§ Data listing
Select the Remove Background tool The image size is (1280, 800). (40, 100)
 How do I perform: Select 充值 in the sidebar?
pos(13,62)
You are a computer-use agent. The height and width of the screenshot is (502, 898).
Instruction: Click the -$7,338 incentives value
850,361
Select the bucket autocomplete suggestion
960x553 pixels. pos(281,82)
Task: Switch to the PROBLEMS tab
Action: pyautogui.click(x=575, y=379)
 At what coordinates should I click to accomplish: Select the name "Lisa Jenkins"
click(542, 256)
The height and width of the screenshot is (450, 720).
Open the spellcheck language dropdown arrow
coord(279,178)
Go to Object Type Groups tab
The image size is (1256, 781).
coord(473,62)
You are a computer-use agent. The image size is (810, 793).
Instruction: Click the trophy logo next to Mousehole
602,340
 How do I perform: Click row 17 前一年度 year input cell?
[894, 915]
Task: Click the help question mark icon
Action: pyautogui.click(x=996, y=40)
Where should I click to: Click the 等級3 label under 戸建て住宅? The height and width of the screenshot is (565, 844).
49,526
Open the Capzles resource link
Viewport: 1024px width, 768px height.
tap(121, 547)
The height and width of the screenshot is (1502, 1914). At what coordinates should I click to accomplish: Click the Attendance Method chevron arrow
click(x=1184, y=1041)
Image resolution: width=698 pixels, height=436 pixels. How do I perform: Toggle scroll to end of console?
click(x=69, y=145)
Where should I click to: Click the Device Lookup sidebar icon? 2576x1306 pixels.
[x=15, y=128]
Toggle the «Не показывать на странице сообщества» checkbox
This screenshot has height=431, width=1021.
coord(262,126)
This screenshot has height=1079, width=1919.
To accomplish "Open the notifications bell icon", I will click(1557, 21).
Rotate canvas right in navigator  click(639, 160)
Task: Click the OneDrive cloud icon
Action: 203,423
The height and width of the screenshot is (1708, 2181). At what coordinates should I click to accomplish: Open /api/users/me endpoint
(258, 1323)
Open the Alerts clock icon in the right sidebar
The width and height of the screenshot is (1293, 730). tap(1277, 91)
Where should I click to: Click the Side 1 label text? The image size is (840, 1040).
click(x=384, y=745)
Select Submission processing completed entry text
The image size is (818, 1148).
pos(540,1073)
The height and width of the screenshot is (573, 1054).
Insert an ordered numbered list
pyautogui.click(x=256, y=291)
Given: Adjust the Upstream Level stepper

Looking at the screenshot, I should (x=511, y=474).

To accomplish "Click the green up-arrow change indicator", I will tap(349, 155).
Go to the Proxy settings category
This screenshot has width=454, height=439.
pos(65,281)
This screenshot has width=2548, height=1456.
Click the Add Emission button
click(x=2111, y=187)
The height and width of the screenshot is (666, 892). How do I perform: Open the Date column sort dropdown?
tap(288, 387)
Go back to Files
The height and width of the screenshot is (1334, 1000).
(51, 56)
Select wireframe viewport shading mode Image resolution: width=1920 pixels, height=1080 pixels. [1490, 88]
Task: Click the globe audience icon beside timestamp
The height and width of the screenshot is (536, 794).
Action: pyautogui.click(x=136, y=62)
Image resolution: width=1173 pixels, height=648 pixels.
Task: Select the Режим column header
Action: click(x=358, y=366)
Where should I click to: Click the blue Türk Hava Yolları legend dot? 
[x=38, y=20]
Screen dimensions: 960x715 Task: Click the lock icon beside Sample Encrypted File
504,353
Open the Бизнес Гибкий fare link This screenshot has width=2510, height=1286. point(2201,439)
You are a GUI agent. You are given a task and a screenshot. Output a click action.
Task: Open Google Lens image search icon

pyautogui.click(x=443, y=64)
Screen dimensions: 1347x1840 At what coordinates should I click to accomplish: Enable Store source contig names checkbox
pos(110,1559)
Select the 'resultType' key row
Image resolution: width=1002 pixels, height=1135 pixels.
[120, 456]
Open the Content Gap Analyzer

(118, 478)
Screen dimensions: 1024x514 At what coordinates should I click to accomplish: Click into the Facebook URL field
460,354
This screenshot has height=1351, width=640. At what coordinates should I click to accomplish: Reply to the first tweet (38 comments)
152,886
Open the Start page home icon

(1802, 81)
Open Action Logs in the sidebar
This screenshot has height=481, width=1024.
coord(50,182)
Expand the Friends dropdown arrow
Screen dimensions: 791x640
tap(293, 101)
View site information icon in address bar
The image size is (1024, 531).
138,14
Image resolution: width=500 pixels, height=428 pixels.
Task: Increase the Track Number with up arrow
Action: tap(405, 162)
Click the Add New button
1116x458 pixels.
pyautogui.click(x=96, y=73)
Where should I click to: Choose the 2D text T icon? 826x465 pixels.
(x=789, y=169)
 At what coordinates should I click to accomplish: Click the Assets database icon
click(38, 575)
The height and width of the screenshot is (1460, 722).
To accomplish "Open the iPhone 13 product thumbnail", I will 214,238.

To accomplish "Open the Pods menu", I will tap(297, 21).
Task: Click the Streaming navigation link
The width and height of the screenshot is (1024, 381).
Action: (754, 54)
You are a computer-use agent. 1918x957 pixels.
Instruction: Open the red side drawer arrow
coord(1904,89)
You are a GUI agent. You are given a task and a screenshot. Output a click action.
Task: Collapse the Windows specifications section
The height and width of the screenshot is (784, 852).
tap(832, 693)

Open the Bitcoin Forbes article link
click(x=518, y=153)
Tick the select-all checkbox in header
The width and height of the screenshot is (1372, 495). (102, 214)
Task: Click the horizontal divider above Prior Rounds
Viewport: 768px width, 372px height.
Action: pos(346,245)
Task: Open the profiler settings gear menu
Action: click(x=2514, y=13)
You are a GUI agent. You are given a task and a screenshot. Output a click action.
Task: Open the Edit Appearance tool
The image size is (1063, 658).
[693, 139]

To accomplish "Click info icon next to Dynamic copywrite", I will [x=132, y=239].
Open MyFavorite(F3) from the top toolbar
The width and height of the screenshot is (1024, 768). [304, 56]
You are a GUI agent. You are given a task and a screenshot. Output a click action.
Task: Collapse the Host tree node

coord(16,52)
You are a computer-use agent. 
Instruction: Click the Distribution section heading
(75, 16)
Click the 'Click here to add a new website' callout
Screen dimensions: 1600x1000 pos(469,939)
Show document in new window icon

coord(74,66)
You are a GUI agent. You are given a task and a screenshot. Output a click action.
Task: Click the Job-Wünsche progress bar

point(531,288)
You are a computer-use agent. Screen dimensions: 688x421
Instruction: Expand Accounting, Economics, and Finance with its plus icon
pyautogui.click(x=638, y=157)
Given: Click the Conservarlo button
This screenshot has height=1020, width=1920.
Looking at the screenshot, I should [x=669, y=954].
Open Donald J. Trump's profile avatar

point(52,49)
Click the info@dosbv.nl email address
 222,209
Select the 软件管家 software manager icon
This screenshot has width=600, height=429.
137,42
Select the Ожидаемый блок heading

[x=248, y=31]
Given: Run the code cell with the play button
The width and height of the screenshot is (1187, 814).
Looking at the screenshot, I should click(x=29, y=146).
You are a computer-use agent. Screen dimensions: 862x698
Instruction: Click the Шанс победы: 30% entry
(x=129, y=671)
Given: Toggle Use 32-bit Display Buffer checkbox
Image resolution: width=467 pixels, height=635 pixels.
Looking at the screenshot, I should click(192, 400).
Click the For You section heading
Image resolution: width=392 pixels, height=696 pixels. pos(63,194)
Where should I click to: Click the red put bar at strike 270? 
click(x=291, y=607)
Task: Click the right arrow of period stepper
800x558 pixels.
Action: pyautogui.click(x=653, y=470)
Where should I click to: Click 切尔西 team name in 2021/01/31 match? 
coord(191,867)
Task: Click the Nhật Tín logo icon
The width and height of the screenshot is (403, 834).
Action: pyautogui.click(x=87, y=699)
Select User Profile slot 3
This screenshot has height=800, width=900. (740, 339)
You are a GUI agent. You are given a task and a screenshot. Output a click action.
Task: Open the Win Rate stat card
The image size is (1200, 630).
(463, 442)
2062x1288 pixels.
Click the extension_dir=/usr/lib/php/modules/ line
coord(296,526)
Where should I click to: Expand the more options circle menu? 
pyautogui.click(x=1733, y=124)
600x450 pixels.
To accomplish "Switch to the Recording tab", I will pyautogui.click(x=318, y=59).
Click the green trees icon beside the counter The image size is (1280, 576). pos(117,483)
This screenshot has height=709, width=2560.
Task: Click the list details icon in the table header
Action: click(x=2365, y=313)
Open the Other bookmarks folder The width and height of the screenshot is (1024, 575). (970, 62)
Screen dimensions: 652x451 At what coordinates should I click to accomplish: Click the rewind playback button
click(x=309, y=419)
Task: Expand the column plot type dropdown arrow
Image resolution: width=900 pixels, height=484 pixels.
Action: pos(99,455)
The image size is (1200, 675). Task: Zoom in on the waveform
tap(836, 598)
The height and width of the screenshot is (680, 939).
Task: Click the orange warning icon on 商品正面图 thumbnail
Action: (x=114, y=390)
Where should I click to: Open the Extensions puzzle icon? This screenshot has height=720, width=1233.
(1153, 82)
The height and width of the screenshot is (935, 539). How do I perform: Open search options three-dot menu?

§ What to produce
Rewrite the rows above as a JSON list of strings, one string per line and blank lines omitted, beginning at the line that contains "This screenshot has height=1079, width=1919." and stopping after the line that contains "Action: 203,423".

§ Final answer
[
  "This screenshot has height=1079, width=1919.",
  "To accomplish \"Open the notifications bell icon\", I will click(1557, 21).",
  "Rotate canvas right in navigator  click(639, 160)",
  "Task: Click the OneDrive cloud icon",
  "Action: 203,423"
]